If the Prime Minister is hoping yesterday’s announcement of an inquiry into foreign trusts will take the matter off the political agenda he may be disappointed.

His setting up of the inquiry comes as protests continue in Malta demanding that the Prime Minister, Joseph Muscat, resign after the Panama Papers said two of his political allies had offshore accounts in New Zealand.

And Mr Key revealed that he had spent the weekend being briefed by Inland revenue Manager (International Revenue Strategy) John Nash on the implications of the revelations in the papers.

As a consequence he maintains that New Zealand is not a tax haven because details of what are in the trusts when foreign jurisdictions request them.

Mr Nash is the IRD’s top expert on international tax avoidance and also chairs the OECD’s Committee that deals with tax base erosion.

He has a long record of involvement with the OECD on international tax avoidance.

Last week he told RNZ that the IRD had swapped information on foreign trusts registered in New Zealand with 20 countries involving at least 100 inquiries in the past few years, though he did not know how many of those inquiries involved tax avoidance or money laundering. 

“We get on average only a small number [of queries] a year,” he said. 

“I can’t [identify the illegal trusts]. That’s something for the treaty partners themselves to determine. 

“We don’t necessarily receive that feedback from our treaty partners at the end of the day.” 


Mr Nash said IRD also continuously audited foreign trusts to ensure they complied with the law.

He said most of the nearly 12,000 had been scrutinised, and few problems had been found.

“We certainly have a strong programme looking at trust and company services providers. And I think the key point is that we do exchange information, we’re open to enquiries from our treaty partners and we do satisfy them.”

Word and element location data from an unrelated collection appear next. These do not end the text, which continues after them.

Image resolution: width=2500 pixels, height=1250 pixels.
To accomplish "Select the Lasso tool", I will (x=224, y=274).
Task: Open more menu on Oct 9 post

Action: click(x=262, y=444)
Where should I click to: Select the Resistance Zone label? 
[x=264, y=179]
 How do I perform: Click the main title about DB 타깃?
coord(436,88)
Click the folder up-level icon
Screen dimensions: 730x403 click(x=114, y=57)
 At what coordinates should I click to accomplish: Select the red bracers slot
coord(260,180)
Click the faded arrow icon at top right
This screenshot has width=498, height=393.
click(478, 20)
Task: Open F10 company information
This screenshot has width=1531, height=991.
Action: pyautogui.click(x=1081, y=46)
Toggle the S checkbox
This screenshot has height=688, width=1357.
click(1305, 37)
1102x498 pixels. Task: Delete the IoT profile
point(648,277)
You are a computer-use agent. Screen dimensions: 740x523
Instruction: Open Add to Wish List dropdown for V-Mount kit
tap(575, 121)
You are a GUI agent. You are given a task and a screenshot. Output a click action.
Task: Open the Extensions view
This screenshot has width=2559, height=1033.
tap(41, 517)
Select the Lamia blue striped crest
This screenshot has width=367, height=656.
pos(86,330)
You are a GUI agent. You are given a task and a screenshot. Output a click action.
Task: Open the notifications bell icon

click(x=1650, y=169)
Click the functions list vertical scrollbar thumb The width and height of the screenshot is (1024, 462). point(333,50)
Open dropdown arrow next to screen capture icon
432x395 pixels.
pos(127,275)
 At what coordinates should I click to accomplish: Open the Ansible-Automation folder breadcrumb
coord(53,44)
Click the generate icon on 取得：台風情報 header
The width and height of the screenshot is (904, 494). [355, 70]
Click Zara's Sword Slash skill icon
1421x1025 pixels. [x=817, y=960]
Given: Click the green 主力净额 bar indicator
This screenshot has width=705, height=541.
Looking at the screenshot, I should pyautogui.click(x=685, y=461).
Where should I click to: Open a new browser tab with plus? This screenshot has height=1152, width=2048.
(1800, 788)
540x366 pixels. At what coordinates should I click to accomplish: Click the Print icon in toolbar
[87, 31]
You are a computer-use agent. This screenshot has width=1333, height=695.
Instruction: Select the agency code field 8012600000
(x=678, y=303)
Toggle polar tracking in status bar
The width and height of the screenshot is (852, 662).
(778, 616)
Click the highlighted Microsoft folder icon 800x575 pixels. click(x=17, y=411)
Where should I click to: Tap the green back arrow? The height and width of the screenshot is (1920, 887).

But this has not been enough for NZ First Leader Winston Peters who questioned Mr Nash’s suitability to conduct a review of the trusts when he had been one of the IRD officials who had rejected claims made in the Winebox about tax avoidance by New Zealand companies using the Cook Islands.

And within hours of the announcement of Wellington tax expert, John Shewan, to head the inquiry both Labour and New Zealand First were criticising the decision too.

Perhaps more ominously, NZ First Leader, Winston Peters, was recalling Mr Shewan’s previous involvement in some tax cases to cite his lack of suitability for his role.

Mr Shewan has been a long recognised tax expert in Wellington; he was chair of PWC and holds a number of other board appointments in the city.

However he was criticised by the Court of Appeal over evidence he gave in the Penny/Hooper case which involved two Christchurch surgeons who minimised their income tax by using a company structure.

Judge Tony Randerson found that substantial parts of Mr Shewan’s evidence amounted to legal submission or advocacy “which should have no place in the evidence of an expert witness. “

“But I see no objection to his evidence about taxation practice, based as it was on his extensive experience in that field,” his judgement said.

The Prime Minister yesterday indicated a willingness to legislate to tighten up the disclosure requirements on foreign trusts if that was recommended by Mr Shewan.

“If there are things that we can do better, if there are improvements that can be made; the Government is more than happy to make those changes,” he said.

Mr Shewan’s brief will be to review New Zealand’s existing disclosure rules and practices in the following areas as they relate to foreign trusts:

  • Record-keeping, including records required to be provided to the Government
  • Enforcement
  • Exchange with foreign jurisdictions. 

He will also report on whether the existing rules, when considered alongside New Zealand’s:

  • Commitment to the OECD action plan on base erosion and profit shifting (BEPS)
  • Commitment to the Convention on Mutual Administrative Assistance in Tax Matters
  • Commitment to implementing the global standard for the automatic exchange of information (AEOI) and
  • Existing and planned bilateral tax treaty network (including tax information exchange agreements)
  • Anti-Money Laundering framework
  • Other related regimes 

“are sufficient to ensure our reputation is maintained. “

Ironically  during the Parliamentary debate in 2007 which passed the Income Tax Act which allowed for foreign trusts to pay no tax and to meet only limited disclosure requirements, the Prime Minister did discuss international  tax avoidance  specifically transfer pricing.

.”Only a few months ago one of the world’s leading experts came to New Zealand and warned our country that we would be subject to a major deterioration in our corporate tax base if we did not recognise that issue.

“We need look only, for instance, at the position in Ireland, where so much revenue is booked because the corporate tax rate is low, and at where expenses are booked in the United States where corporate tax rates are higher—absolutely higher. That is the issue of transfer pricing.”

Mr Key’s revelation that he spent the weekend working on the issue plus the appointment of Mr Shewan yesterday suggests he is alive to the political damage the trust issue could go if it gets out of control.

And with Mr Peters on the warpath the potential for it to get out of control is high.